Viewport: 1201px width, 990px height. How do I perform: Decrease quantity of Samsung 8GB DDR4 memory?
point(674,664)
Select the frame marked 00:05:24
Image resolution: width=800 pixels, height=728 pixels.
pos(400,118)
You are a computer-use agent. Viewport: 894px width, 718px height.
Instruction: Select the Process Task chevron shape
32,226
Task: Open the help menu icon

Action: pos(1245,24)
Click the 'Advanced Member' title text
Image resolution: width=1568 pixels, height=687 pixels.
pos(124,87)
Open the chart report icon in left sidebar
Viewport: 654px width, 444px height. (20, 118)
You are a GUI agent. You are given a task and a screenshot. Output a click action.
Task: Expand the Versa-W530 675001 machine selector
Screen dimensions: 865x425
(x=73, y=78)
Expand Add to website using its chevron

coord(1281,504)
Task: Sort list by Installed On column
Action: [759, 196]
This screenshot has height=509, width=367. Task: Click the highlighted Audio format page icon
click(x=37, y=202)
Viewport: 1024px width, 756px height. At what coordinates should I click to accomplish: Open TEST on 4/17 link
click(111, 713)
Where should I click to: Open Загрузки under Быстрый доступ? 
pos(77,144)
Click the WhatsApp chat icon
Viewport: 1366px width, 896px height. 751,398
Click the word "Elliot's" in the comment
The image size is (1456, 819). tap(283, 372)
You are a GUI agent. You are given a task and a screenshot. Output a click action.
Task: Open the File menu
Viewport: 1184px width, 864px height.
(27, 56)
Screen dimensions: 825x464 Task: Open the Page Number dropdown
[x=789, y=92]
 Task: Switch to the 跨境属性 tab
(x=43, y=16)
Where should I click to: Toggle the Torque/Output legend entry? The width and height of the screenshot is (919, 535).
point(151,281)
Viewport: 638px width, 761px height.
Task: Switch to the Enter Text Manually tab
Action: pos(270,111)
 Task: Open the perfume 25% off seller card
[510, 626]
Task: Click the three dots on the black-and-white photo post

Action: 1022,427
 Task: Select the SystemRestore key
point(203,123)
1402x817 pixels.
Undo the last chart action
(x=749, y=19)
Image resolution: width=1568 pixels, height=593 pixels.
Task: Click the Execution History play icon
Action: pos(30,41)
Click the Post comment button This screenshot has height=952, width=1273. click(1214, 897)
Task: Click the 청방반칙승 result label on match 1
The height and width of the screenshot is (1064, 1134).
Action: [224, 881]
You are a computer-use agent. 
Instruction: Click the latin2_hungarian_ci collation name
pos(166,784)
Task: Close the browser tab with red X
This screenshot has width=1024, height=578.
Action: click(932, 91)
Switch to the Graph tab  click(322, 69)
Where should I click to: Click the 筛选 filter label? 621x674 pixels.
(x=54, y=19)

PROBLEM DETAILS: Extract the full set of entries word for word.

SOLVED EXERCISE:
Viewport: 1201px width, 990px height. How do I perform: Decrease quantity of Samsung 8GB DDR4 memory?
point(674,664)
Select the frame marked 00:05:24
Image resolution: width=800 pixels, height=728 pixels.
pos(400,118)
You are a computer-use agent. Viewport: 894px width, 718px height.
Instruction: Select the Process Task chevron shape
32,226
Task: Open the help menu icon

Action: pos(1245,24)
Click the 'Advanced Member' title text
Image resolution: width=1568 pixels, height=687 pixels.
pos(124,87)
Open the chart report icon in left sidebar
Viewport: 654px width, 444px height. (20, 118)
You are a GUI agent. You are given a task and a screenshot. Output a click action.
Task: Expand the Versa-W530 675001 machine selector
Screen dimensions: 865x425
(x=73, y=78)
Expand Add to website using its chevron

coord(1281,504)
Task: Sort list by Installed On column
Action: [759, 196]
This screenshot has height=509, width=367. Task: Click the highlighted Audio format page icon
click(x=37, y=202)
Viewport: 1024px width, 756px height. At what coordinates should I click to accomplish: Open TEST on 4/17 link
click(111, 713)
Where should I click to: Open Загрузки under Быстрый доступ? 
pos(77,144)
Click the WhatsApp chat icon
Viewport: 1366px width, 896px height. 751,398
Click the word "Elliot's" in the comment
The image size is (1456, 819). tap(283, 372)
You are a GUI agent. You are given a task and a screenshot. Output a click action.
Task: Open the File menu
Viewport: 1184px width, 864px height.
(27, 56)
Screen dimensions: 825x464 Task: Open the Page Number dropdown
[x=789, y=92]
 Task: Switch to the 跨境属性 tab
(x=43, y=16)
Where should I click to: Toggle the Torque/Output legend entry? The width and height of the screenshot is (919, 535).
point(151,281)
Viewport: 638px width, 761px height.
Task: Switch to the Enter Text Manually tab
Action: pos(270,111)
 Task: Open the perfume 25% off seller card
[510, 626]
Task: Click the three dots on the black-and-white photo post

Action: 1022,427
 Task: Select the SystemRestore key
point(203,123)
1402x817 pixels.
Undo the last chart action
(x=749, y=19)
Image resolution: width=1568 pixels, height=593 pixels.
Task: Click the Execution History play icon
Action: pos(30,41)
Click the Post comment button This screenshot has height=952, width=1273. click(1214, 897)
Task: Click the 청방반칙승 result label on match 1
The height and width of the screenshot is (1064, 1134).
Action: [224, 881]
You are a computer-use agent. 
Instruction: Click the latin2_hungarian_ci collation name
pos(166,784)
Task: Close the browser tab with red X
This screenshot has width=1024, height=578.
Action: click(932, 91)
Switch to the Graph tab  click(322, 69)
Where should I click to: Click the 筛选 filter label? 621x674 pixels.
(x=54, y=19)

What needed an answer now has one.